▶ **MATERIAL FOR THE TASK**:

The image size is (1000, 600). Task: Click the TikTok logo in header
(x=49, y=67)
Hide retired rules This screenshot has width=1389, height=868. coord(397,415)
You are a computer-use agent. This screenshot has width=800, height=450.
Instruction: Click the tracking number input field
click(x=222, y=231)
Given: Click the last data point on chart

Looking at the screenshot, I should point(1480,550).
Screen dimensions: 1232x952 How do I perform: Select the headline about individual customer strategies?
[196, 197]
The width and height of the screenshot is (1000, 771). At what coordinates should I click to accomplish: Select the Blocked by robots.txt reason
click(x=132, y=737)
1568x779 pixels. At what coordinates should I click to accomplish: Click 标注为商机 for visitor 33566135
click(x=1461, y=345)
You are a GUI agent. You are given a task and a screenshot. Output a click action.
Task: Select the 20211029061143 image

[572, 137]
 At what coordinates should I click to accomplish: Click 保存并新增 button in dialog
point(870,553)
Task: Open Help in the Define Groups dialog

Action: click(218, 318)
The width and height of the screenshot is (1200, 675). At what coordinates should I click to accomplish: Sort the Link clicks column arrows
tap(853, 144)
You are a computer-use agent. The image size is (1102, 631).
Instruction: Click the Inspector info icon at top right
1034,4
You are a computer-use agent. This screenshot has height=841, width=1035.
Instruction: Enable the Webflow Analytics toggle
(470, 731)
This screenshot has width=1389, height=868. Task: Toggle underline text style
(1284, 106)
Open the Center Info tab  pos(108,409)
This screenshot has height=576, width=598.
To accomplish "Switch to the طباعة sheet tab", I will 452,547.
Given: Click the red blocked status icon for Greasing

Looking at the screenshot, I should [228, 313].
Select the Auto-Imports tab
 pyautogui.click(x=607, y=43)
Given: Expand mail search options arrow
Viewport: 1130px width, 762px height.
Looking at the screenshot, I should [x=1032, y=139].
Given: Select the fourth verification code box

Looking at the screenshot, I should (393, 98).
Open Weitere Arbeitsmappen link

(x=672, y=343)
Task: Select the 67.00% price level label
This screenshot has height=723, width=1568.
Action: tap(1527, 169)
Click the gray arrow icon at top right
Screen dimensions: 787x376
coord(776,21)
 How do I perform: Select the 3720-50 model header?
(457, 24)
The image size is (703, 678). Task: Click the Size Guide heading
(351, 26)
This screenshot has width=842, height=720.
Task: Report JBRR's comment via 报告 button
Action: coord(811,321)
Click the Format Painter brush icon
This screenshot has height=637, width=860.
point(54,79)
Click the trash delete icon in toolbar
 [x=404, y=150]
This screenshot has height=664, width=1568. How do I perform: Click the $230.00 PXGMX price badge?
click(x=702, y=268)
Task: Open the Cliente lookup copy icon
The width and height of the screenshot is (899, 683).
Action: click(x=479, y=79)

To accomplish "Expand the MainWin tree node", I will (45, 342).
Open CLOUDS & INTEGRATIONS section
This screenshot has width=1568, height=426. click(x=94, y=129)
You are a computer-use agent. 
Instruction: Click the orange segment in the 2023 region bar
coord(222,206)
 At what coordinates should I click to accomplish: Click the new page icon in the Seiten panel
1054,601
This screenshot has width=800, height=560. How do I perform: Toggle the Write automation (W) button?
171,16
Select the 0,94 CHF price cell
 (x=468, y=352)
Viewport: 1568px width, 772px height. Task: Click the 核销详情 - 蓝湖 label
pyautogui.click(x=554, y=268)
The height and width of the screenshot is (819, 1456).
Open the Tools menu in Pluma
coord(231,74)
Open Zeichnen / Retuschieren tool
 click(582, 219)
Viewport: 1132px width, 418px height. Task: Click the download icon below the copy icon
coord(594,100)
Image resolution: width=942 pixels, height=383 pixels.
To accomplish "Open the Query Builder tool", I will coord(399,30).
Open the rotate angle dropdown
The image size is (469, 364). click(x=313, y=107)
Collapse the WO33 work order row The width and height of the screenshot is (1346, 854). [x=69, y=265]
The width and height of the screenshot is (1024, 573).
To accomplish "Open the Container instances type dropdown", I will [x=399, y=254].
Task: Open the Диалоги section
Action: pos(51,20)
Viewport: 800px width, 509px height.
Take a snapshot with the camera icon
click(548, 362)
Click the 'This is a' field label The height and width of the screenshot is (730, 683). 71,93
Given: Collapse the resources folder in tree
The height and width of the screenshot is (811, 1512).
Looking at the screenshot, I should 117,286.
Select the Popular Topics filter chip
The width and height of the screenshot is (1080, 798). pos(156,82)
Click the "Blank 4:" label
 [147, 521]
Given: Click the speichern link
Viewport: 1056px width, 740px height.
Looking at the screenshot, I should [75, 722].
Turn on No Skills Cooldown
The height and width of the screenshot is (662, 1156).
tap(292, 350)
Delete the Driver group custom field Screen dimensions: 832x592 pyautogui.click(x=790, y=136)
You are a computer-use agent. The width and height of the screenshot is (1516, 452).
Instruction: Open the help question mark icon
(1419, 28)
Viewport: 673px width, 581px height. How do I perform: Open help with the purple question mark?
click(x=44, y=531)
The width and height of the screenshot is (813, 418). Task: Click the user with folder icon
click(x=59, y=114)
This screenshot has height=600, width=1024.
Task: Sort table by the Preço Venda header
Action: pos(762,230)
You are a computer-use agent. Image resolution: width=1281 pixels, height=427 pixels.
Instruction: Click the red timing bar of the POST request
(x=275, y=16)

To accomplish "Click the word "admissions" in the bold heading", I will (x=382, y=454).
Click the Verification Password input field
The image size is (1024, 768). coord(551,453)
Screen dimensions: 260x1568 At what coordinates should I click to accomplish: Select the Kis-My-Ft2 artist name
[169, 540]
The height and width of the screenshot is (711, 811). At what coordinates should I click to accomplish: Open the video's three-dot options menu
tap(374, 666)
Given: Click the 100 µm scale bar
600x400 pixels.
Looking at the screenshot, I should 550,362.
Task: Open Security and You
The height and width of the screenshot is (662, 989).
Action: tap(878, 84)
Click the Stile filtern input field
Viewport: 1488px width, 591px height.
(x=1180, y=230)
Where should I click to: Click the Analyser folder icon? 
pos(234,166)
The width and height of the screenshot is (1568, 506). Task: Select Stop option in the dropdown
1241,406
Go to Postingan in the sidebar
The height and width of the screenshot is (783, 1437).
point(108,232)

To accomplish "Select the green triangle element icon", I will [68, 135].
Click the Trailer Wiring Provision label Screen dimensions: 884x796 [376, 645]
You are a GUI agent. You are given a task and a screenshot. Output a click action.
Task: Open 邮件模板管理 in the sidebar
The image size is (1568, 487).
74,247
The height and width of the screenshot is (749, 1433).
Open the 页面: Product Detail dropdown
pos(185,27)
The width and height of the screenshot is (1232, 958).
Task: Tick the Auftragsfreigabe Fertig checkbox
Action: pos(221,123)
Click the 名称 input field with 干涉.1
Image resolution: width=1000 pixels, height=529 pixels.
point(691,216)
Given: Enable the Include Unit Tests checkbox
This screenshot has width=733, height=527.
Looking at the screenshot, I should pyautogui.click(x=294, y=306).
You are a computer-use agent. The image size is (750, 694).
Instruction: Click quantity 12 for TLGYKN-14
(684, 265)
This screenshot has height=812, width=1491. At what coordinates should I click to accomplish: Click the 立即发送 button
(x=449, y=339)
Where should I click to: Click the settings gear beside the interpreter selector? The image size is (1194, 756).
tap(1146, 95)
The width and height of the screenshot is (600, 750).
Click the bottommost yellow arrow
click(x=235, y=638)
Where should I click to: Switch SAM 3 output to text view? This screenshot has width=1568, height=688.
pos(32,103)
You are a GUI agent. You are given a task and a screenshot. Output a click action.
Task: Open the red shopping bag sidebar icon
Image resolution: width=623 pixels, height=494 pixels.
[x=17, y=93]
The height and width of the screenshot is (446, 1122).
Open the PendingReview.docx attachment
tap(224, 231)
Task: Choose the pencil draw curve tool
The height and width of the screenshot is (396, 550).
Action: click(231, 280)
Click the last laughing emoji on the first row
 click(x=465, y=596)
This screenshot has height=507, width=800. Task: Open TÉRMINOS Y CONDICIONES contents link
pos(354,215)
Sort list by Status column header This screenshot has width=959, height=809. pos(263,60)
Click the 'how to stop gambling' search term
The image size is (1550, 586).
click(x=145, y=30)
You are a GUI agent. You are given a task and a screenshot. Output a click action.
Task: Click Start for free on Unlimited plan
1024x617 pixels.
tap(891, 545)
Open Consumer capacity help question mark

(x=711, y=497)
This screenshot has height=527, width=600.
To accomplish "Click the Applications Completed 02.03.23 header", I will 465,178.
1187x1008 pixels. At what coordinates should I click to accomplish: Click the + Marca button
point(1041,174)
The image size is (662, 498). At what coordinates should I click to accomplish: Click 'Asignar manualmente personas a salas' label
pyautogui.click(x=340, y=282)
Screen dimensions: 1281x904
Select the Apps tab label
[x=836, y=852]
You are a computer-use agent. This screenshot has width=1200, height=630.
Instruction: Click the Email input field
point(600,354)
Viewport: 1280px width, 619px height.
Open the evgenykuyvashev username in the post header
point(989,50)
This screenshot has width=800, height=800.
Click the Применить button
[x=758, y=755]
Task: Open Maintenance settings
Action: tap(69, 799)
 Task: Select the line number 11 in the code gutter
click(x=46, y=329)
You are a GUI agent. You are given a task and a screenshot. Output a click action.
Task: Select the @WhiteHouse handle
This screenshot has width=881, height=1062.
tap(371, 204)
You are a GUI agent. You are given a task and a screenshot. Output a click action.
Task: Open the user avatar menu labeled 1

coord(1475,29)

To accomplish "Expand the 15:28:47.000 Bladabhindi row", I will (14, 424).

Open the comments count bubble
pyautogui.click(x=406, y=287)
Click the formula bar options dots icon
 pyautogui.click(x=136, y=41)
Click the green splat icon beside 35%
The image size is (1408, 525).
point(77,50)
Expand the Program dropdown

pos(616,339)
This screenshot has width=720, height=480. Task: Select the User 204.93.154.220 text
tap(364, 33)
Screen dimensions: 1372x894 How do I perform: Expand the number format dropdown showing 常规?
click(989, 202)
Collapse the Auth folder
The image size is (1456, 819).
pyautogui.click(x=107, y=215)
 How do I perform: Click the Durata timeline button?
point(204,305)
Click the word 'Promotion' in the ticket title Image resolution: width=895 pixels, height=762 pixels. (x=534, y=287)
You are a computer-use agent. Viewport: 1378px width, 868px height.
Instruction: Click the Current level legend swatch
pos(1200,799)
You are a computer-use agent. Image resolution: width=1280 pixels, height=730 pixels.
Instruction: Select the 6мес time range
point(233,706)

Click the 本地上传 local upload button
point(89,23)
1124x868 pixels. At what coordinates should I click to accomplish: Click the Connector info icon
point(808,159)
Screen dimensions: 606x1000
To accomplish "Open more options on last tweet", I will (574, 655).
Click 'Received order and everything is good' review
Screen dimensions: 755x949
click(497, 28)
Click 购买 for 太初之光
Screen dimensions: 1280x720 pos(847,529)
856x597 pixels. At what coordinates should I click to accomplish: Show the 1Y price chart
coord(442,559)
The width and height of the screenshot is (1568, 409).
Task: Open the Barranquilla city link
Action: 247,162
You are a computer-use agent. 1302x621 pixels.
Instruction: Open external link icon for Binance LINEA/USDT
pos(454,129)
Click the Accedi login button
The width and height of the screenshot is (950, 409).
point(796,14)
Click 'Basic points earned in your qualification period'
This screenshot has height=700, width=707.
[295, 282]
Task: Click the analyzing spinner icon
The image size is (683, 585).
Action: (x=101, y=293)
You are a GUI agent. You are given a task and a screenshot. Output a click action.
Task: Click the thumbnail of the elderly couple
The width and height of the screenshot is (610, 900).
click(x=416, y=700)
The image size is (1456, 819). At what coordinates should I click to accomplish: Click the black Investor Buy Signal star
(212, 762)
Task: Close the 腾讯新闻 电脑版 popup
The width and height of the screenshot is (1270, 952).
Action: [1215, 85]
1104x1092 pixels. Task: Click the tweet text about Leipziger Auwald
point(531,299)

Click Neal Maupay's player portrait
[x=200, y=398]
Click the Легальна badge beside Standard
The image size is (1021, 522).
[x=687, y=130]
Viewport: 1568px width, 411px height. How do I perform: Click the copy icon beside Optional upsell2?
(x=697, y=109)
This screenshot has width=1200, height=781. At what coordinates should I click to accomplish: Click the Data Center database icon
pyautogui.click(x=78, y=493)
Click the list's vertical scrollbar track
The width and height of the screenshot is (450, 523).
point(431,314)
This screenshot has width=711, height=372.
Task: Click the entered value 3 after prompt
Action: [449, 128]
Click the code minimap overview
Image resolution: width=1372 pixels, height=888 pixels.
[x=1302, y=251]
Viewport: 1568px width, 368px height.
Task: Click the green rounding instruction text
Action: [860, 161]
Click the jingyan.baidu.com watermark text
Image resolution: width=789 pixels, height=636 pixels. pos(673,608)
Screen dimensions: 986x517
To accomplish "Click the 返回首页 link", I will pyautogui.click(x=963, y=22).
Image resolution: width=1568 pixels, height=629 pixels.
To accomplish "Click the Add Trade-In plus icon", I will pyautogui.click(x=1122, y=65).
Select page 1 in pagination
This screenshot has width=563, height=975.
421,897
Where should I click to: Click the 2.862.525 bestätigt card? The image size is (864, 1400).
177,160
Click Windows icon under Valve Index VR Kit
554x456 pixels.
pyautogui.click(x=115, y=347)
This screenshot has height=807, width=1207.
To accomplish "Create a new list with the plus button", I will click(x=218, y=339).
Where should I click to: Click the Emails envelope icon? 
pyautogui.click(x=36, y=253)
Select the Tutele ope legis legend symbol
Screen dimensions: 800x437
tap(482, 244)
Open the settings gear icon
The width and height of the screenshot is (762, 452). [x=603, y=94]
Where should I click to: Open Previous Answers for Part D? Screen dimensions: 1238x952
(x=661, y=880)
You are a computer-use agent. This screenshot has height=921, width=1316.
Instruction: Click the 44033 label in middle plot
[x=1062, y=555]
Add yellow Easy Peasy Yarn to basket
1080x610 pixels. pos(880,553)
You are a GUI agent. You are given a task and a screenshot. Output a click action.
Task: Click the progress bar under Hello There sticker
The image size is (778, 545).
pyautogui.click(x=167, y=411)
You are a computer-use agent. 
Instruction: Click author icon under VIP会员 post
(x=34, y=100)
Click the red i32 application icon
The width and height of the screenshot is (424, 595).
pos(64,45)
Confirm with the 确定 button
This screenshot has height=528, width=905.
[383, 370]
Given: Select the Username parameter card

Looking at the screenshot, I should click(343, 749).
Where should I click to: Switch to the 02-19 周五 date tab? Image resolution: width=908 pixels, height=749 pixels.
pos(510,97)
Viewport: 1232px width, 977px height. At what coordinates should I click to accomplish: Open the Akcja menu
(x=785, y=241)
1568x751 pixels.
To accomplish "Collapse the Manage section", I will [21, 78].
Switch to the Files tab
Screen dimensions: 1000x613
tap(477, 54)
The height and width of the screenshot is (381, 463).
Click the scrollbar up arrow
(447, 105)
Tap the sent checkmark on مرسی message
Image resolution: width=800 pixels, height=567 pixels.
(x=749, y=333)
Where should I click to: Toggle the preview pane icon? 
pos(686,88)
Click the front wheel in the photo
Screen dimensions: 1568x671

▶ **WHAT YOU SHOULD DO**: In the listing above, find the line containing "Given: Click the last data point on chart" and the line containing "You are a computer-use agent. The image size is (1102, 631).", then quote both, plus every line between them, exactly as written.

▶ **PROBLEM SOLUTION**:
Given: Click the last data point on chart

Looking at the screenshot, I should point(1480,550).
Screen dimensions: 1232x952 How do I perform: Select the headline about individual customer strategies?
[196, 197]
The width and height of the screenshot is (1000, 771). At what coordinates should I click to accomplish: Select the Blocked by robots.txt reason
click(x=132, y=737)
1568x779 pixels. At what coordinates should I click to accomplish: Click 标注为商机 for visitor 33566135
click(x=1461, y=345)
You are a GUI agent. You are given a task and a screenshot. Output a click action.
Task: Select the 20211029061143 image

[572, 137]
 At what coordinates should I click to accomplish: Click 保存并新增 button in dialog
point(870,553)
Task: Open Help in the Define Groups dialog

Action: click(218, 318)
The width and height of the screenshot is (1200, 675). At what coordinates should I click to accomplish: Sort the Link clicks column arrows
tap(853, 144)
You are a computer-use agent. The image size is (1102, 631).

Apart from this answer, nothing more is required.